Enkele notities bij een paar Hoornse tabakskervers en -grossiers (1/6)

Eerder verschenen in West-Frieslands Oud & Nieuw, 56e bundel, pagina 71-76.
Uitgave: Historisch Genootschap "Oud West-Friesland", 1989.
Auteur: P. Kistemaker.

In de door Jan Masereeuw (1799-1855) - de zogeheten 'profeet van Opperdoes' - nagelaten correspondentie zaten ook enkele oude tabaksmerken; daterend van ongeveer 1850. Niet zó verwonderlijk, want Jan Masereeuw gebruikte de lege tabakszakken van zwaar grof papier als omslagen voor zijn predikaties.

De tabak werd in zijn tijd in pondszakken verpakt. Pas later gingen tabaksfabrikanten er toe over om tabak óók in halve pondszakken op de markt te brengen. Minder straffe rokers bewaarden hun tabak in een houten vaatje, waaruit ze de tabakspot naar behoefte bijvulden.
Om de tabak ook tijdens het werk goed droog te houden droeg iedere roker in die tijd een tabaksdoos bij zich. Meestal vervaardigd van geel- of roodkoper. Soms ook van zilver en bij grote rijkdom zelfs van goud. Zo'n tabaksdoos was gewoonlijk versierd met ingesneden bijbelse figuren.

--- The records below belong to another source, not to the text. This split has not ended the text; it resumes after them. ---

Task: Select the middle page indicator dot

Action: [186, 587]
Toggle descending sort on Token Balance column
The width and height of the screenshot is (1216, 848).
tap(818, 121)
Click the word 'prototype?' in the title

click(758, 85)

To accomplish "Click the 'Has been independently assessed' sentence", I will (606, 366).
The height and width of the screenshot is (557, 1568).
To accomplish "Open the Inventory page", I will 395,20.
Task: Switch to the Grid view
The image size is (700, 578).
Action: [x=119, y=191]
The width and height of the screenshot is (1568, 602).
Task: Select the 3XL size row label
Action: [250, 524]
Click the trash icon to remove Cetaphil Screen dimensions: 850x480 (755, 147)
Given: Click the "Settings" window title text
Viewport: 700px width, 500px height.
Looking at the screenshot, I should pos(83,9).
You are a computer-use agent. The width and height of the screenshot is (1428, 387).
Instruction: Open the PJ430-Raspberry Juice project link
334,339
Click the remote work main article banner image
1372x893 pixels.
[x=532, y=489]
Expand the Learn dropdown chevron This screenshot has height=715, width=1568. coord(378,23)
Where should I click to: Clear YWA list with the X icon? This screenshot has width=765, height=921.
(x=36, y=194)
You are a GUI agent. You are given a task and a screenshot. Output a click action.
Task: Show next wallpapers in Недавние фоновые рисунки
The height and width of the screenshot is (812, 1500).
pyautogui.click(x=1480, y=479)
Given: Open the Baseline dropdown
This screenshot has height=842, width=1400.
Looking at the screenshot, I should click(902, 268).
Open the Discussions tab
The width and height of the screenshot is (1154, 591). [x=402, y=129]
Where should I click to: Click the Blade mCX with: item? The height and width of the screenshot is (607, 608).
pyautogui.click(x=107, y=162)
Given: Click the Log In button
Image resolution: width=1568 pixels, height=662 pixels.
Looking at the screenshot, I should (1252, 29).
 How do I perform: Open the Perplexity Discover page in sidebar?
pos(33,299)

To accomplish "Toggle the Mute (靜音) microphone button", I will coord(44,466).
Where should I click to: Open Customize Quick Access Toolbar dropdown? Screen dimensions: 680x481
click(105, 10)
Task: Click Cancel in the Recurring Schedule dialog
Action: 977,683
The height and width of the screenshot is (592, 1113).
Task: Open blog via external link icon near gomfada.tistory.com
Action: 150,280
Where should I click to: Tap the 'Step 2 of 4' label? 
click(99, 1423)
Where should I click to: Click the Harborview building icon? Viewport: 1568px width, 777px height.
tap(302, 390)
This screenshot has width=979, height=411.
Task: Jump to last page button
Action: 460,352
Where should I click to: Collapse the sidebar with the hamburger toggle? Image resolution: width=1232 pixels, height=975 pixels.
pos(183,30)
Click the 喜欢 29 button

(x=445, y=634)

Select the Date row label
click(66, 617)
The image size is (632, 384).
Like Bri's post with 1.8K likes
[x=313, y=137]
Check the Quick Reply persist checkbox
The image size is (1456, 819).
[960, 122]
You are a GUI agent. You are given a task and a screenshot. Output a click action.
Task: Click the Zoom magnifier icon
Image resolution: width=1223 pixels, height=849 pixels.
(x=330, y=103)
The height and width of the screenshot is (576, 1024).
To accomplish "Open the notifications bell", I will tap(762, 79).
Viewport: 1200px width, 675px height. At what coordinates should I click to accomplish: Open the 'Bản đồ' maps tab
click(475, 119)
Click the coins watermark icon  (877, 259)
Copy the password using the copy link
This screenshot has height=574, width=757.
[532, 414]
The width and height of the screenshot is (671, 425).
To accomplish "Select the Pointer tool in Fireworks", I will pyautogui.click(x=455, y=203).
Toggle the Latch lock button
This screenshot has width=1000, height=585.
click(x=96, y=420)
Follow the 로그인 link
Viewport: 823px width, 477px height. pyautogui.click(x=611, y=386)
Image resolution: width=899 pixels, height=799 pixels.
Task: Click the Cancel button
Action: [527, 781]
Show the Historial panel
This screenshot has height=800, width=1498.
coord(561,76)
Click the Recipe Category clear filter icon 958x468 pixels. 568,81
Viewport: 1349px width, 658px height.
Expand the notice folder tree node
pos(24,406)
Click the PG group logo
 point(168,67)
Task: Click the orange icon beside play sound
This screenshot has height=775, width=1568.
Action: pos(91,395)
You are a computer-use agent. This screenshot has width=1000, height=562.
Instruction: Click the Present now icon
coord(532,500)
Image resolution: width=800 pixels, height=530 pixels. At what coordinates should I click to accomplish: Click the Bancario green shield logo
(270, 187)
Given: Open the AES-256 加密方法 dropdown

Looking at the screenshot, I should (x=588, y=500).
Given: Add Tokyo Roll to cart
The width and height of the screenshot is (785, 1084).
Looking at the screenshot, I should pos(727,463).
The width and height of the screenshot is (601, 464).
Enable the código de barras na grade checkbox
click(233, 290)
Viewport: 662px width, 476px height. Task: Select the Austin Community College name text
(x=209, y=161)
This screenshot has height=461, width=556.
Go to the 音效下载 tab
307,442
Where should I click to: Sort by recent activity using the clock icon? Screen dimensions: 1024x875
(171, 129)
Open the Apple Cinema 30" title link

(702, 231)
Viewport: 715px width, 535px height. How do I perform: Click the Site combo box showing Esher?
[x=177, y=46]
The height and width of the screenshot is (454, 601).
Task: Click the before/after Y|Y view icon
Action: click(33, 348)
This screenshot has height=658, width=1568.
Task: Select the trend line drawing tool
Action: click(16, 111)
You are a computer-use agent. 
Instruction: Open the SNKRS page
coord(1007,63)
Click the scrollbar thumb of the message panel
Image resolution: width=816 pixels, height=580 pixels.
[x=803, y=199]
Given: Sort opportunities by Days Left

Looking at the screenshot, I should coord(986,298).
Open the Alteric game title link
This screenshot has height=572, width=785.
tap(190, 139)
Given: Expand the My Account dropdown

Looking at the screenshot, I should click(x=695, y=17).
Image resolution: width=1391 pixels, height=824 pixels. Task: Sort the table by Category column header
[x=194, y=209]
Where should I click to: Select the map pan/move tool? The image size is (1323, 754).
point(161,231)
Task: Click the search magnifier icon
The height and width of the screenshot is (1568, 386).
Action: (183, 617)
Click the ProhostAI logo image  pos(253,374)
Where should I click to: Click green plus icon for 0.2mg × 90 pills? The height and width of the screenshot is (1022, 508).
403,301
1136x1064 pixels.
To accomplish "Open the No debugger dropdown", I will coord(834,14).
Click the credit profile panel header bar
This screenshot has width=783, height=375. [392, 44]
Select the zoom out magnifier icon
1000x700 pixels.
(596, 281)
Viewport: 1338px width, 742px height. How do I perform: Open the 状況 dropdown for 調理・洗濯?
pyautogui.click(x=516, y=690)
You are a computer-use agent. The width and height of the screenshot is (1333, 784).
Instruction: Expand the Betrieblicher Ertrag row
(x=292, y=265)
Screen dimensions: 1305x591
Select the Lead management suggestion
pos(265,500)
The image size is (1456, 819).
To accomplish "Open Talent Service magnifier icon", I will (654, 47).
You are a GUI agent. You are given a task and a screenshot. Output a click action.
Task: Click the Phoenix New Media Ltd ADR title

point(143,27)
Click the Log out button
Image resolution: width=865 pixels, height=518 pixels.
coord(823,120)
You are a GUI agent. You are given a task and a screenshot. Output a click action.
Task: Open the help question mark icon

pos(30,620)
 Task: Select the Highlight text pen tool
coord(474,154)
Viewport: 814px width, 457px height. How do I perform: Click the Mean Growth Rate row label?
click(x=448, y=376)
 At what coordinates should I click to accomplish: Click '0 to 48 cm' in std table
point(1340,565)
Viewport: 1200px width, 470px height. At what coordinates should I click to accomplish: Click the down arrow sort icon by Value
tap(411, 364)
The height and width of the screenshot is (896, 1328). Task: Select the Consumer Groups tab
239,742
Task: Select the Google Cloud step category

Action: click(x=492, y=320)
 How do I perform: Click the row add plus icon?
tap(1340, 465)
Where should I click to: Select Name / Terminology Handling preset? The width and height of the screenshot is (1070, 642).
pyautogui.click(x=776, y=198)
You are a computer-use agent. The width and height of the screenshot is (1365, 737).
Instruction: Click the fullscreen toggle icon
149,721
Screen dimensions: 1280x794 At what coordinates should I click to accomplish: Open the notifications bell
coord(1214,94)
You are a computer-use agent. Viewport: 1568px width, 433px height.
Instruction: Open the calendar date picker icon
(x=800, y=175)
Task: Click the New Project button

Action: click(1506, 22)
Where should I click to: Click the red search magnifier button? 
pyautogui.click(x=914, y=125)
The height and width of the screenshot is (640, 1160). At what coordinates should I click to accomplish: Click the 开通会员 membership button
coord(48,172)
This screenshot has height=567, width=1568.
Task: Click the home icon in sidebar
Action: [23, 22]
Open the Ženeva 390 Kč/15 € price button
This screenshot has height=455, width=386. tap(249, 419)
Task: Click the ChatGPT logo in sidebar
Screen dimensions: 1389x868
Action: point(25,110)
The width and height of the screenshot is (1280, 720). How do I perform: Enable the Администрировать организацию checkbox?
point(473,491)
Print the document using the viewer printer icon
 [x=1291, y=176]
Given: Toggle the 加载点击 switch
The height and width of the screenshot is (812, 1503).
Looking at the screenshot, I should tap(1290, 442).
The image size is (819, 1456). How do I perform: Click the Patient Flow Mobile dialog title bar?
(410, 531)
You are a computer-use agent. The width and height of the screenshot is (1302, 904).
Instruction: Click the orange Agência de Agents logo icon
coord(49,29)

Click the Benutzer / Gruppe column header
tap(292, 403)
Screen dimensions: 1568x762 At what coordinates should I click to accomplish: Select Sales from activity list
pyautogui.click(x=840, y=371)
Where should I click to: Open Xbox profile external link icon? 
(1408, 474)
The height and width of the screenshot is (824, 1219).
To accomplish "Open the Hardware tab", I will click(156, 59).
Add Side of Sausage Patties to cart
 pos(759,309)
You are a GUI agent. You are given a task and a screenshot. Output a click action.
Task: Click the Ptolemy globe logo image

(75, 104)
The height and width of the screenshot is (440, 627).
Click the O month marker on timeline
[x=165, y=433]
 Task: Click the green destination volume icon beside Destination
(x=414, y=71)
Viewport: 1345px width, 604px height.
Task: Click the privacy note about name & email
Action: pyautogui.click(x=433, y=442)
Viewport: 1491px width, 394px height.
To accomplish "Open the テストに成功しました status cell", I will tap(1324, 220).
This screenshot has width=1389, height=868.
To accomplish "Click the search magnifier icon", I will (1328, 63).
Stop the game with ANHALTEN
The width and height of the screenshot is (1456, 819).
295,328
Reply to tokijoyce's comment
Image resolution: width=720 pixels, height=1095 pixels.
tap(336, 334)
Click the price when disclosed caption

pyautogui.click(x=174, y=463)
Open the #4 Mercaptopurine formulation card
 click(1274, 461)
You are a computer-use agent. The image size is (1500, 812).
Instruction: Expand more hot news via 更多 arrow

In de jaren van de verlichting ook wel met zeer deugdzame spreuken. Hoewel er ook nog wel eens sprake was van wat ondeugende opschriften. Bij zeevarenden was de doos soms met schildpad- of robbenleer bekleed. Mooie tabaksdozen werden soms met parelmoer ingelegd.

De eerste 'kalken' pijpjes hadden maar een kleine kop. Om de doodeenvoudige - praktische - reden dat tabak in de Napoleontische jaren voor het gewone volk aan de zeer prijzige kant was. De meer welgestelden rookten uit een lange Goudse pijp, meestal merk Goedewaagen. Omdat die lange pijpen erg breekbaar waren werden ze na het roken meestal rechtop gezet in een pijpenstander. Tegen het 'vonkenstrooien' diende een pijpedop, vervaardigd van dun gevlochten ijzerdraad en met een dun kettinkje aan de pijp bevestigd.

De gemakkelijkste manier van aansteken geschiedde met een 'glommen'; dat wil zeggen met een gegloeide turf in een 'vuurpokes'. TondeldoosDat was een soort koperen test op pootjes, met een houten steel. Zo'n 'vuurpokes' was één van de vaste attributen van een roker.
Veel moeilijker was het gebruik van een tondeldoos: een blikken of koperen doosje, gevuld met 'tondel', gebrand linnen, soms ook zwam, een vuursteen van kwarts en een ovalen stalen ring. De kunst was om met de ring zo hard op de vuursteen te slaan dat er een vonk oversloeg op de tondel, die dan vlam vatte. Met de dop van de tondeldoos kon het vuur vervolgens weer worden gedoofd.